Authors Top

If you have a few years of experience in the Linux ecosystem, and you’re interested in sharing that experience with the community, have a look at our Contribution Guidelines.

1. Overview

Firstly, let’s begin with how computers interpret data. Computers understand only binary system convention, which means that all the information will be converted and stored in binary format and reconverted to human-readable format while displaying them. This process of converting characters in human language into a binary sequence is called Encoding.

ASCII, UTF-16LE, UTF-8 are nothing but commonly used encoding schemes. Due to the variety of encoding schemes available, we’ll often feel the need to interchange the file encoding formats according to the target system.
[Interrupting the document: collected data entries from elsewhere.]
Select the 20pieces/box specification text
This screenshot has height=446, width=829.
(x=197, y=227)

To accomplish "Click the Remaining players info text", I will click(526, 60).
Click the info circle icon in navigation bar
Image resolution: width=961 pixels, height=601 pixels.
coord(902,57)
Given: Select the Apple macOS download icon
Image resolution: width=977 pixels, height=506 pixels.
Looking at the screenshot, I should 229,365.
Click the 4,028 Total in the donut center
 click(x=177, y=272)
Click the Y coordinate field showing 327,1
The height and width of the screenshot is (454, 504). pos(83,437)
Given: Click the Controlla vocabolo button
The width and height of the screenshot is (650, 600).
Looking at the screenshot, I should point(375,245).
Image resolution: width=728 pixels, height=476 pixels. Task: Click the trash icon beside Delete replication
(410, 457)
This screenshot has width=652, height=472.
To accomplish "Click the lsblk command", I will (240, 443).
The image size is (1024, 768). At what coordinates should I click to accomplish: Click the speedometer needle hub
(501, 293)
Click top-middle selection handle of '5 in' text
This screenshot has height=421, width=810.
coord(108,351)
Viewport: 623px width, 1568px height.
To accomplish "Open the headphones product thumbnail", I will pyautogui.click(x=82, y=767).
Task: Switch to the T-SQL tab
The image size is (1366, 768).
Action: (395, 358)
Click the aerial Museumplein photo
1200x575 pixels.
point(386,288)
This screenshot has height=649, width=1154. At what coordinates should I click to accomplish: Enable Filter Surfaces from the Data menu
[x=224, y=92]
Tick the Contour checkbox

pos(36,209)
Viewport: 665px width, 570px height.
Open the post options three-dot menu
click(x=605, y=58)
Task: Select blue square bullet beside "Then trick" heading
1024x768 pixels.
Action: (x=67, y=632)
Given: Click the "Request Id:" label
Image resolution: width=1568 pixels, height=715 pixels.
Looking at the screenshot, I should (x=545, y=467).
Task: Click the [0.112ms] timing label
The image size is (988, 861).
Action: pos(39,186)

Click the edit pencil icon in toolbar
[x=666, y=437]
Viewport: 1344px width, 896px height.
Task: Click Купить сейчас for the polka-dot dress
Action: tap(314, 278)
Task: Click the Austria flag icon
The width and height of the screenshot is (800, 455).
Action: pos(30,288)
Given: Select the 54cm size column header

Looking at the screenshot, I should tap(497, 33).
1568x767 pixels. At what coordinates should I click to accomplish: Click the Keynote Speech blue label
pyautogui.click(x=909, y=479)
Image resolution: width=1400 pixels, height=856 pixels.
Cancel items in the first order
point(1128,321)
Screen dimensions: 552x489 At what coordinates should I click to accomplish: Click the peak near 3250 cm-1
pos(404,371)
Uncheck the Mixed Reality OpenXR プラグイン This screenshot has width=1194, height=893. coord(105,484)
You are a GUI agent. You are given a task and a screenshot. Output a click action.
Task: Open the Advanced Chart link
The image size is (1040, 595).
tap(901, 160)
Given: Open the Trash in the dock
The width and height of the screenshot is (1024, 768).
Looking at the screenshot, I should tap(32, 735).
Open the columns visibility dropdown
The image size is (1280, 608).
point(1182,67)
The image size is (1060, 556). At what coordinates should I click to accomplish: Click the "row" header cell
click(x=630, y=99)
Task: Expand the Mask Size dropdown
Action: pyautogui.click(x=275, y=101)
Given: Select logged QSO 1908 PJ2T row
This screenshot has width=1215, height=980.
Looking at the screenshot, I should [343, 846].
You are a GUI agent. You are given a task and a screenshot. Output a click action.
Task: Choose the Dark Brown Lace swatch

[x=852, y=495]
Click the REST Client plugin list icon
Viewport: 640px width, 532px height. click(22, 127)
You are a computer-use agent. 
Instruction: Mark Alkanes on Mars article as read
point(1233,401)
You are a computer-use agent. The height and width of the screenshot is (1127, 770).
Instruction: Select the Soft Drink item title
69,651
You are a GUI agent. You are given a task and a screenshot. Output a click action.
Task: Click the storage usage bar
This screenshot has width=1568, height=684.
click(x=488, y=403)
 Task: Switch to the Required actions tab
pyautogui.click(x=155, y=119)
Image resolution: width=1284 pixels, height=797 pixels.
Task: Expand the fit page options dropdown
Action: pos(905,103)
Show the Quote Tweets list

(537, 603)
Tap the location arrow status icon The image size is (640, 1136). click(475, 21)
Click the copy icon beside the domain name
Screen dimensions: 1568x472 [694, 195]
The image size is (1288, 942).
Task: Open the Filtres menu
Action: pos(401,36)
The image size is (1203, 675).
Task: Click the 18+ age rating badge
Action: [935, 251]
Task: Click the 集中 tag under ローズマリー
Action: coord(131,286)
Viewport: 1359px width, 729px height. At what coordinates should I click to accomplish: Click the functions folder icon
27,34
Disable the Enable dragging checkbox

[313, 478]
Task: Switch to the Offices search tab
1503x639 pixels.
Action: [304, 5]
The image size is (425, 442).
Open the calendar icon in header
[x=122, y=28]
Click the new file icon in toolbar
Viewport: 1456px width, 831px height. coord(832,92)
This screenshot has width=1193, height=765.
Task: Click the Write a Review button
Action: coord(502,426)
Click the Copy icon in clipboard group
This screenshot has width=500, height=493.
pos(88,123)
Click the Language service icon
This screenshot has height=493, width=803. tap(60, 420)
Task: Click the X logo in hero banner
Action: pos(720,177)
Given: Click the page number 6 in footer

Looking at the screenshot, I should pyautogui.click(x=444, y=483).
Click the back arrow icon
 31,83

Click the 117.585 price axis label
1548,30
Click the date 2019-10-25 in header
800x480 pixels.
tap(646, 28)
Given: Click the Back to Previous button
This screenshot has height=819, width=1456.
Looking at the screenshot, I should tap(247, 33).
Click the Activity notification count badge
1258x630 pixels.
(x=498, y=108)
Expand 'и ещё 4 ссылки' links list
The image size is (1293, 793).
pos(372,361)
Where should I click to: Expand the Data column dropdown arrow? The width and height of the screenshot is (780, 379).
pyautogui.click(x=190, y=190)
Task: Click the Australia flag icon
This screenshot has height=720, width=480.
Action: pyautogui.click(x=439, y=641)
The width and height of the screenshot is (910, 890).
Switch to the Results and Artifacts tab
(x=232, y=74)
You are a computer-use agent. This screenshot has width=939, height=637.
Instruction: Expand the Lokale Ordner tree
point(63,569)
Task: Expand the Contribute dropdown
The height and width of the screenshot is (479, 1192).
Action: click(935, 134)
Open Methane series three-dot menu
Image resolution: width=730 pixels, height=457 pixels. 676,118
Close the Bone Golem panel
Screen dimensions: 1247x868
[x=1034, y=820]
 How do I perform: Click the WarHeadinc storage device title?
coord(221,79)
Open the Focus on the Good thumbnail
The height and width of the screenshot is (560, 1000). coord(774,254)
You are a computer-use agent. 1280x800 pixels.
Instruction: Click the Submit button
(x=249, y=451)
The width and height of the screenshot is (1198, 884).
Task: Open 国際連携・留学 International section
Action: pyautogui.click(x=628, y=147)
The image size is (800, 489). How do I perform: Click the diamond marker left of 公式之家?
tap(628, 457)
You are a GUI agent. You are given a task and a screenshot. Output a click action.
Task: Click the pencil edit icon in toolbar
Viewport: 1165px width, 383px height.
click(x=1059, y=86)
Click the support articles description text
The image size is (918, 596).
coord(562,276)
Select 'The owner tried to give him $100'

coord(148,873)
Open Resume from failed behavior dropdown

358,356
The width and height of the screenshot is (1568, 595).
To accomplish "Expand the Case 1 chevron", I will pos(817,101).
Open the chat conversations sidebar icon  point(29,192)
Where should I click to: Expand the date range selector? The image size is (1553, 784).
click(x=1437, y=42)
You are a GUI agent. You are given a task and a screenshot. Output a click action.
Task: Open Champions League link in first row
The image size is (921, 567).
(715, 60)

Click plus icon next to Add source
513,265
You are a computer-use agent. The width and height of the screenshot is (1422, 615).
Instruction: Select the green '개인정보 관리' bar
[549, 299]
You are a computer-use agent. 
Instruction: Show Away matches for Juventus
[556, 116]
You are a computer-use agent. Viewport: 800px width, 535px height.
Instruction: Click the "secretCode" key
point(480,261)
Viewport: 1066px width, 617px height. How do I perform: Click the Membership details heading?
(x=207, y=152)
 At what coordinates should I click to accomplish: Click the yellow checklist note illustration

In this tutorial, let’s learn how to convert encoding format in any Linux system using the iconv tool.

2. How to Check the Encoding Scheme of Any Given File

The iconv tool converts data from one encoding scheme to another. Before converting the encoding scheme of any file, the first step is identifying the current encoding scheme and verifying that both the target and the source encoding schemes are compatible with the iconv tool.

Firstly, let’s learn how to check the encoding format of any given file. The file utility will come in handy in determining the properties of files. To identify the encoding scheme of any file:

$ file -i test.csv
test.csv: text/plain; charset=utf-8

3. List of Supported Encoding Schemes

Before we learn to convert the encoding schemes, let’s learn how to check all the supported encoding schemes in the iconv tool. The iconv -l or the iconv –list will list us the bunch of encoding schemes supported:

$ iconv -l
437, 500, 500V1, 850, 851, 852, 855, 856, 857, 860, 861, 862, 863, 864, 865,
...
CP920, CP921, CP922, CP930, CP932, CP933, CP935, CP936, CP937, CP939, CP949

Conclusively, we should ensure that our target and source encoding schemes are compatible with the iconv tool before converting them.

4. Converting the Encoding Scheme of Any Given File

Finally, let’s learn how to convert the encoding schemes of any given file. After finding the current encoding schemes (using the file tool) and ensuring that both the target and source encoding schemes are compatible with the iconv utility, we shall proceed with this step of actual conversion. The steps to convert the UTF-16LE encoded file to UTF-8 are as follows.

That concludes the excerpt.